I did a short test 2.5D game (2 scenes) and will speak from my short experience.
You first create your scene in your 3D program i.e. 3D Studio Max. Then you create a camera and put it where you want to achieve the scene you wish. For instance our scene was a house with a front garden. We set our camera in front of the house, looking at the house.
Having set your camera you then render the scene. By rendering the scene you create your image file, for instance
background.png (you can use several formats). Then you export to create
geometry.3DS.
You then create a scene in Wintermute.

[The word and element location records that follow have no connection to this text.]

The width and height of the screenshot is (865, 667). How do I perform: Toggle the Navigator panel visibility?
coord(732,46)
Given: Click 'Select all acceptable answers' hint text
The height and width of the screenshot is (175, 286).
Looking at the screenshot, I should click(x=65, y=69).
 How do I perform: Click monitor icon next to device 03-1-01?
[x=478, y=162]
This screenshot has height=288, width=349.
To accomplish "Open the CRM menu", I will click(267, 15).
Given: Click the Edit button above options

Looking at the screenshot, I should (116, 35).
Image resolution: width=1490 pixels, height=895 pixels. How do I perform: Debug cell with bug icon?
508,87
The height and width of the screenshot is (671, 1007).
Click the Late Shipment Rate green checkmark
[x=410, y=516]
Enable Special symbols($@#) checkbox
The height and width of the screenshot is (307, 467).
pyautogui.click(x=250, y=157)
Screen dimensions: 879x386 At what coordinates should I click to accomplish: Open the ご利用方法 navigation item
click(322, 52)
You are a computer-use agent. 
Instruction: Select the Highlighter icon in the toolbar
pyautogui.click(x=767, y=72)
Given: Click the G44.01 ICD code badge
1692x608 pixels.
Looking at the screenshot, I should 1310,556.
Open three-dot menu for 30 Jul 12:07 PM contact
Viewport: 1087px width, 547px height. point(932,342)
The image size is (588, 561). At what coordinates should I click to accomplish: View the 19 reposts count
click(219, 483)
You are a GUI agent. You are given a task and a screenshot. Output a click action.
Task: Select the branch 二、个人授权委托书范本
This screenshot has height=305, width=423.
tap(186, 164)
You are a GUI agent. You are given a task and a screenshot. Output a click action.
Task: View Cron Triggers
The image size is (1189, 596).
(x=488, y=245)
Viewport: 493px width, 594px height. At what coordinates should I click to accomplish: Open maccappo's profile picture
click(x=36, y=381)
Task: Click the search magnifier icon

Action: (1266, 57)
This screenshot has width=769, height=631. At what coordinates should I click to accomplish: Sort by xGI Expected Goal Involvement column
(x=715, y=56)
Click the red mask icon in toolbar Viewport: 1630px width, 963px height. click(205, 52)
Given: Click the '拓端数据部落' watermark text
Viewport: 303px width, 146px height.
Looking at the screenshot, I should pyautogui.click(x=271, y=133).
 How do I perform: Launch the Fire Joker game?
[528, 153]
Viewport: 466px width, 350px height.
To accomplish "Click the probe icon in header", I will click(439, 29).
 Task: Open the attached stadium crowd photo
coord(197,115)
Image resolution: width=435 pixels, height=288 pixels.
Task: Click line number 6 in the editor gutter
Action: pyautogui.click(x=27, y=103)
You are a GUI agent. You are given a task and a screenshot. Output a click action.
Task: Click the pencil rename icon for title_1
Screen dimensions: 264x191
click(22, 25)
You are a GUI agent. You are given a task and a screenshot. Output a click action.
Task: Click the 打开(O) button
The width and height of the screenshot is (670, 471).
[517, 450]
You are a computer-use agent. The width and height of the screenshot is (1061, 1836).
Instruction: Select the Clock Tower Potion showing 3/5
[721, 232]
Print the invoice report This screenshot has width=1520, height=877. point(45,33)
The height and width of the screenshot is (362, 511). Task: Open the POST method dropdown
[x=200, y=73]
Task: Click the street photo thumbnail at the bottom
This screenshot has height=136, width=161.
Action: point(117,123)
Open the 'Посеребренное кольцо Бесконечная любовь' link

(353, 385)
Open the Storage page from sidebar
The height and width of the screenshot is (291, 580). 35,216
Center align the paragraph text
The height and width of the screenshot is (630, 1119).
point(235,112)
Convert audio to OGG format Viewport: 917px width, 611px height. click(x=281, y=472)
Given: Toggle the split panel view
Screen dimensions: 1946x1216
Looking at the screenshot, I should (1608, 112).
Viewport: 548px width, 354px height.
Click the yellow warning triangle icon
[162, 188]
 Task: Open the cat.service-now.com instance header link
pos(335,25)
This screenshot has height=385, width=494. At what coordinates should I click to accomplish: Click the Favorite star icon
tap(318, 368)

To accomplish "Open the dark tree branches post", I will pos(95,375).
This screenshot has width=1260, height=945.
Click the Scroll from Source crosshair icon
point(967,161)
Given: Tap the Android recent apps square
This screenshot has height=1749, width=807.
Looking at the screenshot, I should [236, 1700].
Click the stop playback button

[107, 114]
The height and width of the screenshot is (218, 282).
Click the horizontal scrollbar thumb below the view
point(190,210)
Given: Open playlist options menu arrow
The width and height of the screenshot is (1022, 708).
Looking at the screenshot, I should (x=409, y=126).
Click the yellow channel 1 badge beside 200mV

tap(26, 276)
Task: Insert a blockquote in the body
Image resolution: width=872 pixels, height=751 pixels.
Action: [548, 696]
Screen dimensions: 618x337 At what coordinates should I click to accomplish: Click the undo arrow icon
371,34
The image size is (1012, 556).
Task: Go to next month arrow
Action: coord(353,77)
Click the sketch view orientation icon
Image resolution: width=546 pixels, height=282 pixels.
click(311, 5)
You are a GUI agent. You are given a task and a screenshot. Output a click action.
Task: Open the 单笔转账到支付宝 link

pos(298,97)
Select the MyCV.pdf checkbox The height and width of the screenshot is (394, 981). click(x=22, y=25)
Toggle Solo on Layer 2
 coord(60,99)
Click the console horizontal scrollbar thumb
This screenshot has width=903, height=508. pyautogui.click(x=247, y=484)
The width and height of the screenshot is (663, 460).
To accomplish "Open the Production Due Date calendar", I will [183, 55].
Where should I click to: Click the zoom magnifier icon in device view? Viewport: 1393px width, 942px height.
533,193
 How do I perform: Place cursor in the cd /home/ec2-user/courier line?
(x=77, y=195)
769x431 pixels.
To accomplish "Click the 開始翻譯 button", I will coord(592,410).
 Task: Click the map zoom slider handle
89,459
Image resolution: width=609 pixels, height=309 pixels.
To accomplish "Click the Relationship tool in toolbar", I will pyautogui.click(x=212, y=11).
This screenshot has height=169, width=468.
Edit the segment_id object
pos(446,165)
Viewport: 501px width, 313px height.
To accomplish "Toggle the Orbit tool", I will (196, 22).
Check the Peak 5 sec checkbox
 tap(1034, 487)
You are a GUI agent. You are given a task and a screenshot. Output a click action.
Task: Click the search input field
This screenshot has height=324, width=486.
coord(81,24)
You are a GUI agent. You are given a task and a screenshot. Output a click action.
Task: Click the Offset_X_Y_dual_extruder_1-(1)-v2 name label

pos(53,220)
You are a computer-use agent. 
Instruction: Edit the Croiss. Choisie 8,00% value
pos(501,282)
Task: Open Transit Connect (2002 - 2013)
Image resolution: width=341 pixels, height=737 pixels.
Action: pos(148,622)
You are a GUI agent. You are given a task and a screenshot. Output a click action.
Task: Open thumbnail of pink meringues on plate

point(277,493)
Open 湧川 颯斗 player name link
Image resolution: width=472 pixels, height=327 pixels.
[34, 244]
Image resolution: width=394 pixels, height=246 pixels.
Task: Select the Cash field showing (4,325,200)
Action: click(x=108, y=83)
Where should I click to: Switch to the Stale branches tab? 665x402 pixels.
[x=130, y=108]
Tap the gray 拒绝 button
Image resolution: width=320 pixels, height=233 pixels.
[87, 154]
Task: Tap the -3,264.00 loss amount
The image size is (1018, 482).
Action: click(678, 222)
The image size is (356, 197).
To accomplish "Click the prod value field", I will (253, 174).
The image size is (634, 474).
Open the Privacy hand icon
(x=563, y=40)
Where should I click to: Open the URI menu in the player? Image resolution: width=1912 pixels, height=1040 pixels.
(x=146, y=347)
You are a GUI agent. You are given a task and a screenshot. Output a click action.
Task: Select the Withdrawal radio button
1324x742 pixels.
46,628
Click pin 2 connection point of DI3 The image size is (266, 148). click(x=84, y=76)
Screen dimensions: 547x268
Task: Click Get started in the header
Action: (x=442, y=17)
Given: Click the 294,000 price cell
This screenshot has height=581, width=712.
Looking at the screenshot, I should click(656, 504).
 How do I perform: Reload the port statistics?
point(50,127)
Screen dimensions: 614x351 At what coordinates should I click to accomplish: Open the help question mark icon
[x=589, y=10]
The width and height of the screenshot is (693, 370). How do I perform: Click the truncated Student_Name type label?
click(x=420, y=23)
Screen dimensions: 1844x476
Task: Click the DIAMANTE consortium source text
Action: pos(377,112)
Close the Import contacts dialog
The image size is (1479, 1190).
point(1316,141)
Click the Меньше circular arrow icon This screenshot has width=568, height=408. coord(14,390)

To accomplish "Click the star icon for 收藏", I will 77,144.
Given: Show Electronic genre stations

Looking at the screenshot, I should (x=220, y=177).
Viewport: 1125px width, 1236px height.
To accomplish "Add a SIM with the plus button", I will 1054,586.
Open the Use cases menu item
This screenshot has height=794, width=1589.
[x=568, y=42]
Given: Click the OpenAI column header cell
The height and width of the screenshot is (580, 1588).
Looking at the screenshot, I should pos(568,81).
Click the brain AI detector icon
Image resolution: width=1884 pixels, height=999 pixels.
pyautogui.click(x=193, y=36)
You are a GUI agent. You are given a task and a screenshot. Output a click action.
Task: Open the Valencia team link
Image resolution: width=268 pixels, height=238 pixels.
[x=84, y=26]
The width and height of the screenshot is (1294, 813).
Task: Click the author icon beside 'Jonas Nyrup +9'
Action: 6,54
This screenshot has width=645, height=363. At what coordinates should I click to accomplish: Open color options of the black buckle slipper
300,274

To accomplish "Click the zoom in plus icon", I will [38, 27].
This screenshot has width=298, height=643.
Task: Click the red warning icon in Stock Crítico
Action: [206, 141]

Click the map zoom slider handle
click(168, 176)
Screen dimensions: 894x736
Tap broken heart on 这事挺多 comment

Set the background to
background.png and also load
geometry.3DS. And you are done

What Wintermute does (as far as I can guess) is use the
geometry.3DS to calculate where the floor, walls, obstacles etc are to be able to place your actor, apply collision detection (e.g. when there is a wall stop moving the character) and where to clip the actor (e.g. where to cut the actor if there is something in front of him).
The connection between
geometry.3DS and
background.png is the camera you created and exported in
geometry.3DS (you must have noticed that you can change the camera in Scene 3D options). You used that camera to render
background.png, and so they match.
The user only sees
background.png, not knowing what happens under the hood.
Bear in mind that
geomtry.3DS does not need to have the full scene. Before you export it, you can remove any details or textures.